- WHAT IS NEEDED -
In the data, extract each line that holds the string "arrows".

BEGIN

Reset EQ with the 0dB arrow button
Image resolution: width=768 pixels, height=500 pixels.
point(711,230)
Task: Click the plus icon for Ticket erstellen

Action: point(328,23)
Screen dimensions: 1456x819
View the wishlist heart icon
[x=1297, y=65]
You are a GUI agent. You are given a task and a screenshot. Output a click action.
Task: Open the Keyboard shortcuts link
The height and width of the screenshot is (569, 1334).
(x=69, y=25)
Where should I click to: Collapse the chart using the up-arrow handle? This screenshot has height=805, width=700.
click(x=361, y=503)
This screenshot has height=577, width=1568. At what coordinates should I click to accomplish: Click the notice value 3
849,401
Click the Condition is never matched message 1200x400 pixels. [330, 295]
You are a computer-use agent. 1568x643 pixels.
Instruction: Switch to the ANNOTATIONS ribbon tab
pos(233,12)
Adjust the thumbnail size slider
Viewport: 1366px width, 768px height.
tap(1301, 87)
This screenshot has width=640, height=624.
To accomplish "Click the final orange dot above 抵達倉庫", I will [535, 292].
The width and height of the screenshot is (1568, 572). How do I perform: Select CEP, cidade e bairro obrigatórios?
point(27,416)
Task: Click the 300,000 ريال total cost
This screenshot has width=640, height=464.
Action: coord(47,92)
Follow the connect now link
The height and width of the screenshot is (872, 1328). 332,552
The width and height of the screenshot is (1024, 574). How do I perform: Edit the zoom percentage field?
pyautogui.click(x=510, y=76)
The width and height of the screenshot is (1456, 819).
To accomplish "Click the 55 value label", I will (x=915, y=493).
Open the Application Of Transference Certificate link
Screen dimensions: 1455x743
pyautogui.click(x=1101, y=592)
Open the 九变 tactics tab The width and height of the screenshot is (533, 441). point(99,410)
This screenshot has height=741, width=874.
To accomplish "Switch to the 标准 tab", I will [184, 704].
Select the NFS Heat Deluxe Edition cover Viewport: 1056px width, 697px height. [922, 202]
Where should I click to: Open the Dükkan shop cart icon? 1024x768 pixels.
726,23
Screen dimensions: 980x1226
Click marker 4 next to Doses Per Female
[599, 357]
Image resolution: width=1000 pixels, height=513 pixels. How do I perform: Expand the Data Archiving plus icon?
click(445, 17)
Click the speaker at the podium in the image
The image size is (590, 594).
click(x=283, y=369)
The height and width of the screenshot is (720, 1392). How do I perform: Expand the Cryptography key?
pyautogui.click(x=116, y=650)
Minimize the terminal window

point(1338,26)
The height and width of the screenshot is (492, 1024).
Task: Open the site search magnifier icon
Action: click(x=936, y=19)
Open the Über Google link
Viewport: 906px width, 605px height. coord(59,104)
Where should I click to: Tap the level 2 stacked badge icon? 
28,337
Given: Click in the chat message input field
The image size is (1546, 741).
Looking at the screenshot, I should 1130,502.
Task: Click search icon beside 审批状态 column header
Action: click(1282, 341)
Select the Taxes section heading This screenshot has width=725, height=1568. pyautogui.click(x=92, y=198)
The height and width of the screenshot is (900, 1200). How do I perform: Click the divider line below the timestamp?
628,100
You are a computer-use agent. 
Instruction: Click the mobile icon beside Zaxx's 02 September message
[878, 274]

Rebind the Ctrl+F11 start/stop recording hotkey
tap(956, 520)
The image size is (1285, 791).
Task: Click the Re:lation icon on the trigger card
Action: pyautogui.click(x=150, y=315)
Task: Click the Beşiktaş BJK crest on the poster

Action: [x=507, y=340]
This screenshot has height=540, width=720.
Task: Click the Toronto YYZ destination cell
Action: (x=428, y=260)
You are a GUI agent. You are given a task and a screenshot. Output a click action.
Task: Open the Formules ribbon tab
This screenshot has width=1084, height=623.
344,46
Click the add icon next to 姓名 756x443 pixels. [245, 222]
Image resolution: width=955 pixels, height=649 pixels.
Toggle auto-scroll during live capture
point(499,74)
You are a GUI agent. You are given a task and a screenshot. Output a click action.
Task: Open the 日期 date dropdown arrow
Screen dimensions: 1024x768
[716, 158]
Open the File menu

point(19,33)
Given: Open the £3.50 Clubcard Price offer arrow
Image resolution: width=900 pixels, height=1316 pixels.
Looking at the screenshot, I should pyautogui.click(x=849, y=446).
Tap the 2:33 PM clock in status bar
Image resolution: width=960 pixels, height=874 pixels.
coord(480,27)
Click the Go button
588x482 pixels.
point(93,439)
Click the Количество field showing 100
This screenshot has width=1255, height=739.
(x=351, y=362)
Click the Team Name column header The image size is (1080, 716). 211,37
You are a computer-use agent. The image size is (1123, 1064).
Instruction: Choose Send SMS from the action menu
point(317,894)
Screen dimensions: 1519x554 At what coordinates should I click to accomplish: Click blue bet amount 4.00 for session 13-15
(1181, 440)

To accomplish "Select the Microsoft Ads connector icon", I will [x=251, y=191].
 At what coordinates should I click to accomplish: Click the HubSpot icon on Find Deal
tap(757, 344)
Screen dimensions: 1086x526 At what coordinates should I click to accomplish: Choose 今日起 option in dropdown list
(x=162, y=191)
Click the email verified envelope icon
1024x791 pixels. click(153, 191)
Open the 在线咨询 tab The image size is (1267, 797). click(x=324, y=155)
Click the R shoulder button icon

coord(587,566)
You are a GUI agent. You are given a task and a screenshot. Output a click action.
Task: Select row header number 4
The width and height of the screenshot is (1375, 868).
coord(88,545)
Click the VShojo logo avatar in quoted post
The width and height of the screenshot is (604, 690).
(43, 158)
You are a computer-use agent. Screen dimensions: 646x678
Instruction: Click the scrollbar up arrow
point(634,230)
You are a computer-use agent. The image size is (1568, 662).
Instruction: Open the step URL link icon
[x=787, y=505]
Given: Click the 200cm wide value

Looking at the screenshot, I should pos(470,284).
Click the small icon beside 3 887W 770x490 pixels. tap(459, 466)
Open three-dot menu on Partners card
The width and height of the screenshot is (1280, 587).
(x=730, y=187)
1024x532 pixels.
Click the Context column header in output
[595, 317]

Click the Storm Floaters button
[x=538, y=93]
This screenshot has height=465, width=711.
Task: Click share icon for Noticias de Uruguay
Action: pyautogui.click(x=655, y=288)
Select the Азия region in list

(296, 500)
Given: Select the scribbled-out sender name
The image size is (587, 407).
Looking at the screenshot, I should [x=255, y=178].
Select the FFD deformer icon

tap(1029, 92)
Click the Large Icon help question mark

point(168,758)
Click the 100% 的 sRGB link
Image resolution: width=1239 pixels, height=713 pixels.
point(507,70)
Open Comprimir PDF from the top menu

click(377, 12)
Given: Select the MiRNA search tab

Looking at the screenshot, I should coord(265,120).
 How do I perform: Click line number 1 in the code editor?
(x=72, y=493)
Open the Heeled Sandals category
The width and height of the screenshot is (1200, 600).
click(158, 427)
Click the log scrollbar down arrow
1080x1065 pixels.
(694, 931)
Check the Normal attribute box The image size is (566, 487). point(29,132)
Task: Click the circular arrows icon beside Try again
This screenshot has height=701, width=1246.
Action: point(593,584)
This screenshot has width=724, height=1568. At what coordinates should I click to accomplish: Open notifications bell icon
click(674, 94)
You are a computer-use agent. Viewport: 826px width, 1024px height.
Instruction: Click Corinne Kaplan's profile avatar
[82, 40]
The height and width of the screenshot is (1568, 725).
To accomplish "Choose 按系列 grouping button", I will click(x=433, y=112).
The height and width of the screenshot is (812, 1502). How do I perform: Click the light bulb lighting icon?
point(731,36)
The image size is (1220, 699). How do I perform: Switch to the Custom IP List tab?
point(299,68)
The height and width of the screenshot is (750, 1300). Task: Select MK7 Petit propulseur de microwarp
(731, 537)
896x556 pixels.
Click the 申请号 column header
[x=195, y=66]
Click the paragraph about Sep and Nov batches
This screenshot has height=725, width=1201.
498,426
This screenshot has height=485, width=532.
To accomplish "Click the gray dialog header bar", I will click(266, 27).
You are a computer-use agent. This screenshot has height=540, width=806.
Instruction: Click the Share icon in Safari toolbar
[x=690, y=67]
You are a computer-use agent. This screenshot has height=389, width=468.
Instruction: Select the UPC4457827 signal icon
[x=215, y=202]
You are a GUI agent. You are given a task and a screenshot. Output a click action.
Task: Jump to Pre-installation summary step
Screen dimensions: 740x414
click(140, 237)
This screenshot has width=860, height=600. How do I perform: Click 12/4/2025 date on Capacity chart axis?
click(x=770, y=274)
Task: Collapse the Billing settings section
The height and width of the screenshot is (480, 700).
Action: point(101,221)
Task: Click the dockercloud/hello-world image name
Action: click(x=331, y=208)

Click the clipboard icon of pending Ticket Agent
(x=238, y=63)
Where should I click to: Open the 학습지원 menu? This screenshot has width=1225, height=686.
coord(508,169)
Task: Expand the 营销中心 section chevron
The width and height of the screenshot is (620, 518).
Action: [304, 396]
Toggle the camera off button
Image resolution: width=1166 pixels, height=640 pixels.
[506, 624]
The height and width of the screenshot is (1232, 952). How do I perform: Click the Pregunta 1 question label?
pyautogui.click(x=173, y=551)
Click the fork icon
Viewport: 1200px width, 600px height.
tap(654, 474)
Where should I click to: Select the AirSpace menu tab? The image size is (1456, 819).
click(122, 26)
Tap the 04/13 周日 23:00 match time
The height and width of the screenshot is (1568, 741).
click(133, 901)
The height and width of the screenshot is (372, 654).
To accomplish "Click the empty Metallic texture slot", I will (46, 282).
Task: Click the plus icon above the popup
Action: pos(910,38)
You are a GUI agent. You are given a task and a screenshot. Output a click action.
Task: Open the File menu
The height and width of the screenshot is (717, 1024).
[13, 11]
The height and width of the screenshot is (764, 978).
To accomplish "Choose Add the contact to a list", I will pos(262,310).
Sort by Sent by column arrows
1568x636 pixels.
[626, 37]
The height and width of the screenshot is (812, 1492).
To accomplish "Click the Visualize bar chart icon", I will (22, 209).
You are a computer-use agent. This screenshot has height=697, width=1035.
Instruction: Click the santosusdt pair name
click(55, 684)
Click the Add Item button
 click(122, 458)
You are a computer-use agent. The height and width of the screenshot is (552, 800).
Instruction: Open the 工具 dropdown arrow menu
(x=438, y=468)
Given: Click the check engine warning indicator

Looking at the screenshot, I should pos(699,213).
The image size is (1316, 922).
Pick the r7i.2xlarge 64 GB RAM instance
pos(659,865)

END

- SOLUTION TO THIS PROBLEM -
Task: Click the circular arrows icon beside Try again
Sort by Sent by column arrows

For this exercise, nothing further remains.